Three different things make generative AI uncertain, and it helps to keep them apart. First, it is non-deterministic: the same input can give you a different answer from one run to the next. Second, it is a black box: you cannot see where it is strong or weak, and a higher benchmark score can say almost nothing about the narrow capability your process leans on. It won't tell you whether to run a task on high effort or low, either. Third, it moves: the model behind the same screen changes over time, usually without telling you. Sonnet 5 landed this week, claimed and benchmarked to be close to Opus 4.8 on average and ahead of it on some knowledge work. Better on average. But better at your task? You cannot tell from the box. What I ran into with my writing coach was that third kind, and I only caught it because it praised my drafts far more than the sharp critique I had come to rely on.
That last part is the part most people get wrong. The risk is not spread evenly. It depends on two things: how bad a wrong answer would be, and how easily you would notice it was wrong.
Map your AI uses against those two questions and most of them sort themselves out. Where the stakes are low, or where a mistake shows itself the second it appears, uncertainty is fine. Where the stakes are high but you can build a cheap check, a second source, a rule, a human glance, it is manageable. Implement the check, and move on.
The danger is the last group: high stakes, and errors you would not catch. And here the two questions stop being separate. You only notice a wrong answer if someone on your team can grade it. A frontier model will attempt any task you hand it, including the ones nobody you employ is equipped to judge. So the work where you most need the model is often the exact work where you are least able to tell when it has failed. That is not a gap you close by reading a release note.

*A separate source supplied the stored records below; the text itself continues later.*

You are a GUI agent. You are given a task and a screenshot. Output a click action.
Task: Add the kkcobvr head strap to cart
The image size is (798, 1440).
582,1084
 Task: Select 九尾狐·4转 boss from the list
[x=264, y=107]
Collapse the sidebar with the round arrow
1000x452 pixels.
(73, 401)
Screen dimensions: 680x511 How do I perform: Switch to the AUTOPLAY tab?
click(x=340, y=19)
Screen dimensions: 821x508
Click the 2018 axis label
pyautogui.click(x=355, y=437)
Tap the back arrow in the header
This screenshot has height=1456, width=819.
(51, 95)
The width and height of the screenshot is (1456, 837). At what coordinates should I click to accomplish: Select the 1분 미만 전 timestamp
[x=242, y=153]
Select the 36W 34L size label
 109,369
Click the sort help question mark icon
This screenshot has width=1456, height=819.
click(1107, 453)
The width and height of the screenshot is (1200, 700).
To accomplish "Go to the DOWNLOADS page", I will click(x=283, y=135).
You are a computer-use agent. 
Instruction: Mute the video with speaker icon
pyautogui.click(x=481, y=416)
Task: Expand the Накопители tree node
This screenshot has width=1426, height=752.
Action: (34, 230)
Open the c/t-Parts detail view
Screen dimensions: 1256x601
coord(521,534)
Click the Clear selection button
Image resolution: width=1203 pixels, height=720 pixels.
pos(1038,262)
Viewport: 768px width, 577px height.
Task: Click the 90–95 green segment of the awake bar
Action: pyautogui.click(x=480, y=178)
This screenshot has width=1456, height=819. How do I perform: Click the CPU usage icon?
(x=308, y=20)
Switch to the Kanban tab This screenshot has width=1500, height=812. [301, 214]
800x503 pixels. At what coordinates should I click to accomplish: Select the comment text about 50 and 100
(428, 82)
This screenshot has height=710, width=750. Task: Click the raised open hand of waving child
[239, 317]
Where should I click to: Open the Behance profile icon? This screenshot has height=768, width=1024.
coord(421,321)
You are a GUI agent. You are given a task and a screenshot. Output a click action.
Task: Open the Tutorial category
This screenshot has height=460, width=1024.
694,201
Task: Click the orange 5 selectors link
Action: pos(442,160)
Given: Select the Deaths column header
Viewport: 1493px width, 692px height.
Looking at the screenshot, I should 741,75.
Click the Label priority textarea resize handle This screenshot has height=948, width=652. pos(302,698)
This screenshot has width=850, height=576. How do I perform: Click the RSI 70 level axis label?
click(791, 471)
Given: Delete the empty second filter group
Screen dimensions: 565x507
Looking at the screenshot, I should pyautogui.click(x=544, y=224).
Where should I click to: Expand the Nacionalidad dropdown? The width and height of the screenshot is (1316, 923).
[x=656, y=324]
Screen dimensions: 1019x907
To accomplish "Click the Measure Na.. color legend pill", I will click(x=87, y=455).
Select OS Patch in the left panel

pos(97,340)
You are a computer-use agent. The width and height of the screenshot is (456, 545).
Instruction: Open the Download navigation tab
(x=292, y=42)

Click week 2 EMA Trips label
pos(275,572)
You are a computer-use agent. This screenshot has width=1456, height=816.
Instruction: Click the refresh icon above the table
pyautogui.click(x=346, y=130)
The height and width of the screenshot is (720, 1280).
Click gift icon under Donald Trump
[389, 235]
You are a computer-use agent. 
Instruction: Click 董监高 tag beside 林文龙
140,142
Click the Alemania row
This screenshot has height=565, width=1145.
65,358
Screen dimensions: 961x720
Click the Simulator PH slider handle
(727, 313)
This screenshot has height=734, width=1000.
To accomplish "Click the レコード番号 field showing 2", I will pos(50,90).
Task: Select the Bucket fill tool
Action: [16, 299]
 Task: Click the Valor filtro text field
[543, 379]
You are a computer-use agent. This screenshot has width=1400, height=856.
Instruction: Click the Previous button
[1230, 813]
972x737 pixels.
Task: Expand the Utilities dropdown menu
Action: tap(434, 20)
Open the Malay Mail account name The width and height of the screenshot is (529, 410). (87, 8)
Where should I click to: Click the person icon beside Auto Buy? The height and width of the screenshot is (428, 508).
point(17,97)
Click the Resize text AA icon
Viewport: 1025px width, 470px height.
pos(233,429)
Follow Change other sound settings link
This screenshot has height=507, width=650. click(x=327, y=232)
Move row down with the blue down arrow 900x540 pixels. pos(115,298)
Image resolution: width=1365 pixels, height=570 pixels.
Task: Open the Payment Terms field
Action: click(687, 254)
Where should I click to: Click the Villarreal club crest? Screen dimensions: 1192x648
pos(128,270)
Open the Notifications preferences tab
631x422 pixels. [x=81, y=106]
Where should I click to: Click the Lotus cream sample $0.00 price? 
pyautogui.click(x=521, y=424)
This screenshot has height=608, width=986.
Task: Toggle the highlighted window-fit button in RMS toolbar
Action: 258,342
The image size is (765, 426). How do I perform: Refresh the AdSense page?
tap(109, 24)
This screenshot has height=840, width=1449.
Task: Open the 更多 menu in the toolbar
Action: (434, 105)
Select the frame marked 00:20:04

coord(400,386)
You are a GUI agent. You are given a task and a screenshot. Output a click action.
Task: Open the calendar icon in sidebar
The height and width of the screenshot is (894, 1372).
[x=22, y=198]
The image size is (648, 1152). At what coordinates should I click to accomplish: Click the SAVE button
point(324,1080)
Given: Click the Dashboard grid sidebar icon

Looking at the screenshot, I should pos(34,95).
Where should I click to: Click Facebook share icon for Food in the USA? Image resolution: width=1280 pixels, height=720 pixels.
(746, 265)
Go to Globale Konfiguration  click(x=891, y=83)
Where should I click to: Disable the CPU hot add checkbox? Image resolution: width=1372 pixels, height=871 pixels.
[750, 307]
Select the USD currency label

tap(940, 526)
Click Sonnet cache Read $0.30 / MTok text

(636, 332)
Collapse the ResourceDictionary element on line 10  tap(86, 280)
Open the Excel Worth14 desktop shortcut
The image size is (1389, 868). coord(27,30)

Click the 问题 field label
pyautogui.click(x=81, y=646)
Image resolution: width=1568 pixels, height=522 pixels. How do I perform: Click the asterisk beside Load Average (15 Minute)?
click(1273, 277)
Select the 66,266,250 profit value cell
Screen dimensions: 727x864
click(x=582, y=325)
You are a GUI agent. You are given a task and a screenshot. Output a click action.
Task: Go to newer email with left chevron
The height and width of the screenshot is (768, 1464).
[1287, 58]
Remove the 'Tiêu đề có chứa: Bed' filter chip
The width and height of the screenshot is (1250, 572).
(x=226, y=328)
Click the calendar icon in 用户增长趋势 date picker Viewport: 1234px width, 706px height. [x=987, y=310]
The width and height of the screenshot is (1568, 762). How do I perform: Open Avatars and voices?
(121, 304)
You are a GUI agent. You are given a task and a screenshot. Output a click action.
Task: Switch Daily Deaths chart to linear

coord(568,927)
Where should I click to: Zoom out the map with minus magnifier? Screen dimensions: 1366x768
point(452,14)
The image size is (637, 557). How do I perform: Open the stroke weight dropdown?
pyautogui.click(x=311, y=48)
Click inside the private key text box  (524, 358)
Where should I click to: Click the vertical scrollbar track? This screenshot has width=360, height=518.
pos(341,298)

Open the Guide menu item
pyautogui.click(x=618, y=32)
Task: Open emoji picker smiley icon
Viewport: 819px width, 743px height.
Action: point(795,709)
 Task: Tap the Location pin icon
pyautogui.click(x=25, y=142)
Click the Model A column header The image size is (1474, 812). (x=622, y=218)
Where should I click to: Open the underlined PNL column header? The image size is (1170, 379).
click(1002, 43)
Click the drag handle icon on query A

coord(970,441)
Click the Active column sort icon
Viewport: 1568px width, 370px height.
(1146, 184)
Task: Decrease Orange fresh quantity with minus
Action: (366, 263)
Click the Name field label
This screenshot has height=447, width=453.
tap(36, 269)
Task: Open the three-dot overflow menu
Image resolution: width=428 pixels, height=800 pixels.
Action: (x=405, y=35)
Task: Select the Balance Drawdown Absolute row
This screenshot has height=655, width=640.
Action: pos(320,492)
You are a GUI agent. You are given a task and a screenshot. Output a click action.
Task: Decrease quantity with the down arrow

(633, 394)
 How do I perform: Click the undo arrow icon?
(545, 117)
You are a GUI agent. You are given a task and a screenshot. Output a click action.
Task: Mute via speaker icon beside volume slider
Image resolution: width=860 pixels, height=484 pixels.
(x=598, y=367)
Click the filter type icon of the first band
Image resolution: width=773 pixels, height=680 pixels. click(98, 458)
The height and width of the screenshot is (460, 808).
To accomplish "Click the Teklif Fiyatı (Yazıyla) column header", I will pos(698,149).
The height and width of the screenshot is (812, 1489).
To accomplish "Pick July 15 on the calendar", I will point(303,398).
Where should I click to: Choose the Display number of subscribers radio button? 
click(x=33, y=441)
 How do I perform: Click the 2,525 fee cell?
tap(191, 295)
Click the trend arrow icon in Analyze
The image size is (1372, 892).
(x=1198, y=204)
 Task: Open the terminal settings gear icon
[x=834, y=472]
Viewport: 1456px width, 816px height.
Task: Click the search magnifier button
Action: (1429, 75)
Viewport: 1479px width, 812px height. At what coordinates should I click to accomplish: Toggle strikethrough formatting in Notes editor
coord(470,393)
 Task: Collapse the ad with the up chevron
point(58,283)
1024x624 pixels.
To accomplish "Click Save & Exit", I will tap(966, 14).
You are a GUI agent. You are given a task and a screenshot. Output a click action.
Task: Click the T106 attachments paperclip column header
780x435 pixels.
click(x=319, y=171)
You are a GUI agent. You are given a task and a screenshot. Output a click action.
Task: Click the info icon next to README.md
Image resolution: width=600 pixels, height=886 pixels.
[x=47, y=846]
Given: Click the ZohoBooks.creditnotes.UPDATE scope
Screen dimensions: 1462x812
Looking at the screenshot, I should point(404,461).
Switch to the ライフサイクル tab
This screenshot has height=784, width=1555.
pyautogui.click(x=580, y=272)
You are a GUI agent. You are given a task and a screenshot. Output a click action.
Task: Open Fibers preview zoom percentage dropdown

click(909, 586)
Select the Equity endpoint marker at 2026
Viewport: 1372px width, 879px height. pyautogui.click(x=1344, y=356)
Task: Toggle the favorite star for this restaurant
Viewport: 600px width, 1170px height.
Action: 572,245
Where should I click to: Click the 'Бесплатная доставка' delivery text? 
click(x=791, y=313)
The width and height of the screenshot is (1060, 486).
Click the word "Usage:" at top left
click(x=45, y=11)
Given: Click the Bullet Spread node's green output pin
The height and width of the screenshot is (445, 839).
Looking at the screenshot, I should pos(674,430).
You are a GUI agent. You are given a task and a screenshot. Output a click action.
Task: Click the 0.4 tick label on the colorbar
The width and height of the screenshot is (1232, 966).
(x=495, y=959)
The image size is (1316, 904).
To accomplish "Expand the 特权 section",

You might assume public benchmarks cover you here. They do not. Even METR's time-horizon work, a serious AI evaluation effort, is narrow even at its best: mostly software tasks, scored on how long a job a model can finish on its own, and even there the number describes something narrower than the headline graph suggests. That is the state of the art in seeing what a model can do, and it still doesn't map the corner your business actually runs on, because no public test knows what that corner is. You cannot outsource the validation of your own niche to someone else's leaderboard.
For those cases, and only those, there is a concrete reason to run part of the stack yourself. Not as a principle. As a tool. When you control the model, you can pin a version, keep a known-good baseline, and test each new release against your own tasks before you trust it with them. You cannot do this for everything, and you shouldn't. The aim should never be to remove every risk. It is to identify which you can live with and which you cannot, then spend your effort on the second kind.
The labs will keep shipping versions and calling each one better. The word is carrying less than it looks. Better at what, for whom, on which task. For most of what you do, you will never need to answer that. For the few things your business actually runs on, there is only one way out of the danger zone: stop taking the vendor's word for "better" and check it against the one benchmark that counts, your own work.